TASK DETAILS: The answer must consist solely of the lines from the one containing "Task: Open the" to the end of the entries below, repeated exactly.

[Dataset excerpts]
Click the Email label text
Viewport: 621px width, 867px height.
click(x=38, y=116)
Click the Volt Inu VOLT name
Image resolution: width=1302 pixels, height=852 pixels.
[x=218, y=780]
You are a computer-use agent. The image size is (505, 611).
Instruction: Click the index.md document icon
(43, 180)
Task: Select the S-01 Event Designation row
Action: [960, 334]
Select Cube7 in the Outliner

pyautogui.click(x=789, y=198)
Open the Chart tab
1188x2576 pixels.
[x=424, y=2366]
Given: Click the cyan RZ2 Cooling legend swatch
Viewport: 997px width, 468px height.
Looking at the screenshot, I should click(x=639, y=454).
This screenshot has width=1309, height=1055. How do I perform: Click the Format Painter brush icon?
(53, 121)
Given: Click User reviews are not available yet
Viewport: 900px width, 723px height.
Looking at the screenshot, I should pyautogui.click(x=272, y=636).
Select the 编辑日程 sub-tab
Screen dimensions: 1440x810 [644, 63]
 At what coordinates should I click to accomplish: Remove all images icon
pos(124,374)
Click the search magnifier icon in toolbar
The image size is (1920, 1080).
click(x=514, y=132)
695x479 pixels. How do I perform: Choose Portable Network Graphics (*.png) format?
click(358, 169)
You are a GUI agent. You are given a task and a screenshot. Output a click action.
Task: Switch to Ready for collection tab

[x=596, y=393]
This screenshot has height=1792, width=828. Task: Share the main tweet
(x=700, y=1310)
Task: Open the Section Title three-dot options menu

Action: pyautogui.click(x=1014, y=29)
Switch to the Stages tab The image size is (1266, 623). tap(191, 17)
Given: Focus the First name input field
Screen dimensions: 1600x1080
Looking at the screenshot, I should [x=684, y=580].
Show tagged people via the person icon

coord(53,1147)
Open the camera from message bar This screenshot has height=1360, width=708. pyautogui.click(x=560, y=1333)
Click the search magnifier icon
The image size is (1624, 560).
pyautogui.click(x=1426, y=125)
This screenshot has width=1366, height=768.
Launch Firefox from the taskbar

ANSWER TO THE EXERCISE:
Task: Open the Section Title three-dot options menu

Action: pyautogui.click(x=1014, y=29)
Switch to the Stages tab The image size is (1266, 623). tap(191, 17)
Given: Focus the First name input field
Screen dimensions: 1600x1080
Looking at the screenshot, I should [x=684, y=580].
Show tagged people via the person icon

coord(53,1147)
Open the camera from message bar This screenshot has height=1360, width=708. pyautogui.click(x=560, y=1333)
Click the search magnifier icon
The image size is (1624, 560).
pyautogui.click(x=1426, y=125)
This screenshot has width=1366, height=768.
Launch Firefox from the taskbar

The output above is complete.